Director Wes Anderson is one of the most cherished of auteurs working in independent movie-making today, whose celluloid-originated features interweave intriguing narrative threads with star-studded casts and off-beat visual styling to relate quirky and highly-entertaining human stories. Shot on Kodak 35mm color and B&W filmstocks, by regular cinematographer Robert D. Yeoman ASC, Anderson’s next and highly-anticipated comedy, The French Dispatch, promises more of the same.

The film has been described as, “A love letter to journalists…in a fictional 20th-century French city.” Reported to be set after World War II, it concerns an American newspaper editor who runs a magazine in France and who regularly sends stories about various aspects of French life back to the United States. Typically, different personal stories are knitted into the fabric of the film.
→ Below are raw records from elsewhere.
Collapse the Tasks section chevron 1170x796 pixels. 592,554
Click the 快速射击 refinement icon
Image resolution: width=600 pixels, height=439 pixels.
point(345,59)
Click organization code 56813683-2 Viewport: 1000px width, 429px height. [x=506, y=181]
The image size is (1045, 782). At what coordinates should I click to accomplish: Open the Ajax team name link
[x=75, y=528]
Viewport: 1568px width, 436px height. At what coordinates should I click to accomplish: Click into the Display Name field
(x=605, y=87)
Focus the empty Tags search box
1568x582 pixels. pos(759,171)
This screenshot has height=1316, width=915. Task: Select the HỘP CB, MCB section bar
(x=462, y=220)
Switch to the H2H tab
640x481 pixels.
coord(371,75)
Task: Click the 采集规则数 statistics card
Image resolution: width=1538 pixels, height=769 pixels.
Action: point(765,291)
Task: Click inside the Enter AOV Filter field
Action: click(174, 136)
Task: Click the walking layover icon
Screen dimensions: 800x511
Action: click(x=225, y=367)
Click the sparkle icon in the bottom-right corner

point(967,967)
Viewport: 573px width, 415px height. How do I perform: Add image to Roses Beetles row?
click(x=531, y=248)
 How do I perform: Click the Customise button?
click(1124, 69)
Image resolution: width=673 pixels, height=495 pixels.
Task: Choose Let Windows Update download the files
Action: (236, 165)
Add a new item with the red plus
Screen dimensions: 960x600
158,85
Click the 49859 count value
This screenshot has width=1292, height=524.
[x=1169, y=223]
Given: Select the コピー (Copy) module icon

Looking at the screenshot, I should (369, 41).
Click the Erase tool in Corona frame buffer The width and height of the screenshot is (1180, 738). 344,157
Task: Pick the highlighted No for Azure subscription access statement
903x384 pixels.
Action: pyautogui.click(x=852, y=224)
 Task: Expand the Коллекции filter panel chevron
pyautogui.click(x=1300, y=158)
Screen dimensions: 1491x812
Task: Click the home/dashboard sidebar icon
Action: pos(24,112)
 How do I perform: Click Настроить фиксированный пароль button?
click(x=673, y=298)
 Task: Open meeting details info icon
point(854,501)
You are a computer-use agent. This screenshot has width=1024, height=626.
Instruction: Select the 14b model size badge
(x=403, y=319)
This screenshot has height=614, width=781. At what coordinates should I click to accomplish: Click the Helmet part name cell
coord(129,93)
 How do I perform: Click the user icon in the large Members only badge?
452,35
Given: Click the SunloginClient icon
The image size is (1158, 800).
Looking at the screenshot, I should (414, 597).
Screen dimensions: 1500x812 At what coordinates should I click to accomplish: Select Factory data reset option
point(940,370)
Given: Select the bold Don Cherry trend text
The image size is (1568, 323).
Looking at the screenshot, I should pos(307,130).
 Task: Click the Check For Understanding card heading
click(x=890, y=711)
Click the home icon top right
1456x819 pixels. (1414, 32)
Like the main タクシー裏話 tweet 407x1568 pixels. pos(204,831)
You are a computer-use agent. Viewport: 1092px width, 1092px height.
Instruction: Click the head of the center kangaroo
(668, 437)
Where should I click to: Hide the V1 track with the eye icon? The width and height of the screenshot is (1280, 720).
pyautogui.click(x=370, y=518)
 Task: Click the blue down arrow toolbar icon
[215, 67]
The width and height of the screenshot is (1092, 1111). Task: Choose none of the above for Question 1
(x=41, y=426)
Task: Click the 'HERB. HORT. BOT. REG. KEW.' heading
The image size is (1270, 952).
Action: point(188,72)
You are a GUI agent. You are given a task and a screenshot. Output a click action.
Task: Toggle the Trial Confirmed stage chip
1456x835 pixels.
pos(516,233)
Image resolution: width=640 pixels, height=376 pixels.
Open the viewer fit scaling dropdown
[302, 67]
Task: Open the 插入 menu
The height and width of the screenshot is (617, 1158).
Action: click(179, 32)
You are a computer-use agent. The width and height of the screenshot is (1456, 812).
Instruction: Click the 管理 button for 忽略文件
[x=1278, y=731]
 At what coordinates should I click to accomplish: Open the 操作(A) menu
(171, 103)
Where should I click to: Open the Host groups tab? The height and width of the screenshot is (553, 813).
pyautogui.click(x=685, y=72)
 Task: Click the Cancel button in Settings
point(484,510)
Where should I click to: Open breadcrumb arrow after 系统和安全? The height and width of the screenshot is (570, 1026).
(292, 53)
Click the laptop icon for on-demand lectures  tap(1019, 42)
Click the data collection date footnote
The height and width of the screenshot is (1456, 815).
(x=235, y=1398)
The extensive ensemble cast brought together for The French Dispatch, comprises some of Anderson’s regular favorites, such as Bill Murray, Frances McDormand and Tilda Swinton, plus supporting players from the director’s acclaimed The Grand Budapest Hotel, including Saoirse Ronan, Willem Dafoe, Mathieu Amalric and Adrien Brody. Actors Timothée Chalamet, Benicio del Toro and Elisabeth Moss make their debuts for the director, and other performers set to appear include Christoph Waltz, Lois Smith, Henry Winkler, Rupert Friend, Griffin Dune, together with the French actors Denis Ménochet, Guillaume Gallienne, Félix Moati and Vincent Macaigne.

Out of Anderson’s many creative collaborators, Yeoman is perhaps the most pivotal of all in helping to put the director’s cinematic vision on to the big screen. Apart from Anderson’s stop-motion features Fantastic Mr. Fox and Isle of Dogs, Yeoman has served as the cinematographer on every one of Anderson’s other productions.